━━━━━ Supplied data

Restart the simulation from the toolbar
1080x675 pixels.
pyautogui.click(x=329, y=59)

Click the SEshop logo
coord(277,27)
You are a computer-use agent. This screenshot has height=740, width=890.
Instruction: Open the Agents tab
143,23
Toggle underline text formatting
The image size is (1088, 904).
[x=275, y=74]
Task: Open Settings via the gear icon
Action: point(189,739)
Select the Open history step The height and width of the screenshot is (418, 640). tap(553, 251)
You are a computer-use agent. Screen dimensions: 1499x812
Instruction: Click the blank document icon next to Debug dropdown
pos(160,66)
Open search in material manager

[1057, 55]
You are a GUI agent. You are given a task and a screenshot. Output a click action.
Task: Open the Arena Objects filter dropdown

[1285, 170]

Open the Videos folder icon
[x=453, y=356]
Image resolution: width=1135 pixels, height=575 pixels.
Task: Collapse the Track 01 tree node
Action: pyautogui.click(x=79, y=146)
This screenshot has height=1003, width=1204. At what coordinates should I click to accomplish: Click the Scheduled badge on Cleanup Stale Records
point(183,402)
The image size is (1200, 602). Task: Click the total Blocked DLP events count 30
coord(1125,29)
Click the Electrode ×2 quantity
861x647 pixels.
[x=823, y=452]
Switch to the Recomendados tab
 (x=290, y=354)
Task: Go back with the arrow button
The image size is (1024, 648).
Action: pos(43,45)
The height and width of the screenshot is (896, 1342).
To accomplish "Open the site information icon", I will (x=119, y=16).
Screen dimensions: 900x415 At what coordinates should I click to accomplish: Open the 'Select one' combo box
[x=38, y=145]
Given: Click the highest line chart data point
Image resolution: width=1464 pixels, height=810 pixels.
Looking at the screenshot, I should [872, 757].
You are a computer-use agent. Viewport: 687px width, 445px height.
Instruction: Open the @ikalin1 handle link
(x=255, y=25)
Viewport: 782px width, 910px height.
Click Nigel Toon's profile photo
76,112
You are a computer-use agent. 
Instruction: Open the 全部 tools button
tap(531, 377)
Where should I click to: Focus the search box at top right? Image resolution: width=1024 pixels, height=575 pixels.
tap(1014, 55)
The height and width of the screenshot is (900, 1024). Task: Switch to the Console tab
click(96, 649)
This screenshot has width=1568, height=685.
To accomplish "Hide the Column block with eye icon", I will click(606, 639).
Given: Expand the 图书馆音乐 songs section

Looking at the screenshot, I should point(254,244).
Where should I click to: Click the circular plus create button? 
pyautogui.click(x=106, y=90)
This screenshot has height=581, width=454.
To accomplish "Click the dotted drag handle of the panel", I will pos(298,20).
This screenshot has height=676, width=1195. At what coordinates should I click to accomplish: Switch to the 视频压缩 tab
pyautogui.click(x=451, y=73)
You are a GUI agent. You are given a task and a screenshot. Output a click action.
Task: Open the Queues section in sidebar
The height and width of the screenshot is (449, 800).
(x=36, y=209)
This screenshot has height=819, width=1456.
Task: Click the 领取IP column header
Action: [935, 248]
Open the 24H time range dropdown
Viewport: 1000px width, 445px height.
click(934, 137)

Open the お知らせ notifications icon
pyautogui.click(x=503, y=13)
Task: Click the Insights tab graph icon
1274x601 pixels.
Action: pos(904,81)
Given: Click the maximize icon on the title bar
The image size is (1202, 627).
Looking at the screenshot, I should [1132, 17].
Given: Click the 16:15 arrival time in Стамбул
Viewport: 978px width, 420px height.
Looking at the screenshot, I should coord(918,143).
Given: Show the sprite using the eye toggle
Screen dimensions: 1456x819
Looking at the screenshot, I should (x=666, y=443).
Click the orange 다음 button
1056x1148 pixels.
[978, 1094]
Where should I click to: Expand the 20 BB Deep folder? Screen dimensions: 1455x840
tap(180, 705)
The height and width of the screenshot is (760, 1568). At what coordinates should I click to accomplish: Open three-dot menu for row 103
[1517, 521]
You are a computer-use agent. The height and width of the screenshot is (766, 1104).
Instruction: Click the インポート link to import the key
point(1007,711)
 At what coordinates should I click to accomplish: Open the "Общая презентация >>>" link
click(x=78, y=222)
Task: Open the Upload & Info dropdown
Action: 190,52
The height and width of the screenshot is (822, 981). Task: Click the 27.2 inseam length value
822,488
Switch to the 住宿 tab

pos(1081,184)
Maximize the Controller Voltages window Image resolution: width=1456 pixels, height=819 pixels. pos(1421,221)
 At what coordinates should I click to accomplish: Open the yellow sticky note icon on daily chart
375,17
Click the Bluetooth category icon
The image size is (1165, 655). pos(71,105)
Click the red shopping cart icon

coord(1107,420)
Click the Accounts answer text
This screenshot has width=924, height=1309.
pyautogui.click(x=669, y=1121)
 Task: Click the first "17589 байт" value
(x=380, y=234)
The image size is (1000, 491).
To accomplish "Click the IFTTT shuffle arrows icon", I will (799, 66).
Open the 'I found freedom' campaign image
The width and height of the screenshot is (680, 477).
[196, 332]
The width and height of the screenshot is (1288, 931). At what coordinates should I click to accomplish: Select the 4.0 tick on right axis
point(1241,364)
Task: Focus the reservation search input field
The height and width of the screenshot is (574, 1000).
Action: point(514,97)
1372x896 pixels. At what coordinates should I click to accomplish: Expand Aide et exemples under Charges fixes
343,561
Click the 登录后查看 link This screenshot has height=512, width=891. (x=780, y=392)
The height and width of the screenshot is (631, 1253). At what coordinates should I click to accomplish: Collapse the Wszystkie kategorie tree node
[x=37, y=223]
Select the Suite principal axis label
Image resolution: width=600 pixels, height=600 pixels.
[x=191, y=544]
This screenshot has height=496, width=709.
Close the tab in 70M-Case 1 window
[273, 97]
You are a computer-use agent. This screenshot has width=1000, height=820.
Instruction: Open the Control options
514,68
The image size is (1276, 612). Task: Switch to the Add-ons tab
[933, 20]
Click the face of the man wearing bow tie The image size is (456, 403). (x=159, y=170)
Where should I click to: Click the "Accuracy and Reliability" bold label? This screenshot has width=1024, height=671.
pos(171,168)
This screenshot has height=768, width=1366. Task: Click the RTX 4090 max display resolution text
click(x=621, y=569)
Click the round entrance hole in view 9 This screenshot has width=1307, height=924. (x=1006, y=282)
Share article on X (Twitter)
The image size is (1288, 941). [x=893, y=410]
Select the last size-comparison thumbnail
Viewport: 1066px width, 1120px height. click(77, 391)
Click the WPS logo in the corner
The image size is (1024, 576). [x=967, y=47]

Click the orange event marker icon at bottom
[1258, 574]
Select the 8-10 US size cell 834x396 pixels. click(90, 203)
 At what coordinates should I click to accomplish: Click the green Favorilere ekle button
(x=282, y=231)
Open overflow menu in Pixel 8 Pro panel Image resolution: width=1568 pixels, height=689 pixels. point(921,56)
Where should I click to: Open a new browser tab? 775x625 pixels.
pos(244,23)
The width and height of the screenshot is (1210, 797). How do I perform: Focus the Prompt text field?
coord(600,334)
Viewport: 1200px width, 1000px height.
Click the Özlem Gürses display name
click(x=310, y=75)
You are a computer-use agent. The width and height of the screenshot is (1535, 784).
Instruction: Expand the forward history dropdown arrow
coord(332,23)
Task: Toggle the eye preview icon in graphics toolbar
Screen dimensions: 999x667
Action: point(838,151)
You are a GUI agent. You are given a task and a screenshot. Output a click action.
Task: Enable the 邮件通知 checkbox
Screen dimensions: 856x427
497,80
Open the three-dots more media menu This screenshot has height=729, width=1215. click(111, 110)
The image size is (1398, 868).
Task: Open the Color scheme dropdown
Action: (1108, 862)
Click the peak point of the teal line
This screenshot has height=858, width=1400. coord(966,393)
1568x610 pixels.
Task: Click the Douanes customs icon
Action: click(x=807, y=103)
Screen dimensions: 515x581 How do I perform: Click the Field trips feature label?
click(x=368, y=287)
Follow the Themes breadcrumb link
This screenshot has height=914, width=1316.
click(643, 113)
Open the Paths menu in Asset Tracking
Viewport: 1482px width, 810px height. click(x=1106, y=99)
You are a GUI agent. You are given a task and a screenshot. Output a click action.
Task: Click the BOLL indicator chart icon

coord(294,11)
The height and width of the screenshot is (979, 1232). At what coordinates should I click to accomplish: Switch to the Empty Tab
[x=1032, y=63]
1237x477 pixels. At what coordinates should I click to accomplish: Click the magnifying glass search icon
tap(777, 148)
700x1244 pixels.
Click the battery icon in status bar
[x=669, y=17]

━━━━━━━━━━

▶ _Requirement_
Reproduce the listing lines verbatim, from the line containing "Open the three-dots" up to and including the line containing "Action: (1108, 862)".

▶ _Correct output_
Open the three-dots more media menu This screenshot has height=729, width=1215. click(111, 110)
The image size is (1398, 868).
Task: Open the Color scheme dropdown
Action: (1108, 862)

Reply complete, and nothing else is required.